Mimo wszystko należy pamiętać, że rok do roku ceny mieszkań nadal rosną. Mowa o podwyżkach nawet średnio 11 proc., a w poprzednich kwartałach o nawet 20 proc.
Dla przeciętnego Kowalskiego spadek ceny o 1 proc. mógł być niezauważalny, jednak faktem jest, że prywatni właściciele są obecnie bardziej skłonni do negocjacji cen. Mieszkań na rynku jest dużo, a chętnych niewiele. Prywatni właściciele nie mają tak dużej cierpliwości biznesowej jak deweloperzy, a to powoduje, że przepaść między cenami mieszkań na rynku pierwotnym i wtórnym staje się coraz większa. Onet.pl podkreśla, że najwyraźniej jest to widoczne na Śląsku.

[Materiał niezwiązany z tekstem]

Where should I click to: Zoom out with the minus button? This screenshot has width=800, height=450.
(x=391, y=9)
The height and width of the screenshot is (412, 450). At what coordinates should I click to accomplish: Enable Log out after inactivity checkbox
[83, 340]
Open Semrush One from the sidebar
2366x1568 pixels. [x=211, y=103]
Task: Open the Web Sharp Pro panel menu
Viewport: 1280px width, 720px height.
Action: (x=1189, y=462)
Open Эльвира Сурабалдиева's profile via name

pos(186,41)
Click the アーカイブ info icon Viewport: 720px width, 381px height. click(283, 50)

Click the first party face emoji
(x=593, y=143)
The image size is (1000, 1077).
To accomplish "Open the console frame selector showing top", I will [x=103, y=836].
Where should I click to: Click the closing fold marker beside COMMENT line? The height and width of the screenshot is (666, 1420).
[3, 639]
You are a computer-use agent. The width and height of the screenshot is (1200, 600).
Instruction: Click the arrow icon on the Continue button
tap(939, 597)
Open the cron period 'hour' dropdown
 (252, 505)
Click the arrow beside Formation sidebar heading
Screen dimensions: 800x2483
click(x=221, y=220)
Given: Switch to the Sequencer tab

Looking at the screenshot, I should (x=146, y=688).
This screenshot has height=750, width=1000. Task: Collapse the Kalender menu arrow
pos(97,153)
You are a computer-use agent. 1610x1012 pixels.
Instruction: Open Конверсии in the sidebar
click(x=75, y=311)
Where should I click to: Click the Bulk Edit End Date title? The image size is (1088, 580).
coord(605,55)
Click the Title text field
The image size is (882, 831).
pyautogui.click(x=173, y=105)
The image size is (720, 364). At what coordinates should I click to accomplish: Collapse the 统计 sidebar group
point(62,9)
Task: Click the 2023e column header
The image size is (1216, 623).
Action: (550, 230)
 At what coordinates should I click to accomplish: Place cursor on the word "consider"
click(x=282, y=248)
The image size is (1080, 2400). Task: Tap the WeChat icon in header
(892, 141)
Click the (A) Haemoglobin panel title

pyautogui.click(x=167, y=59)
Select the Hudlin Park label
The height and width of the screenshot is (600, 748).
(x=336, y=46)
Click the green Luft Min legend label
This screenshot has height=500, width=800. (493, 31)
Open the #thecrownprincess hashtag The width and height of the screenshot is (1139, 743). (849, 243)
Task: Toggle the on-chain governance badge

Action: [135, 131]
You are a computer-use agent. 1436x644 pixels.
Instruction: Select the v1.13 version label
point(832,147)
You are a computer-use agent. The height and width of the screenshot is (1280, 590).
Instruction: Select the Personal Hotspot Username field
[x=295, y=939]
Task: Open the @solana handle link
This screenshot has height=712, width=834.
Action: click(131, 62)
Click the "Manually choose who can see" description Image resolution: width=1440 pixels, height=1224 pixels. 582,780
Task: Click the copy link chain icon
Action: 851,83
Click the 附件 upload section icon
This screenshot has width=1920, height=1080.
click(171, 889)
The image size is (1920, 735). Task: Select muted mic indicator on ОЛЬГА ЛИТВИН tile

W Katowicach nowe mieszkania są nawet o 33 proc. droższe niż nieruchomości na rynku wtórnym. Duże różnice w cenach serwis zauważa także w Szczecinie, Bydgoszczy i Łodzi. Wyjątkami w tym zestawieniu są Warszawa i Gdańsk, gdzie często lokalizacja nieruchomości sprawia, że rynek wtórny wciąż oznacza wyższe ceny niż w przypadku lokalu od dewelopera.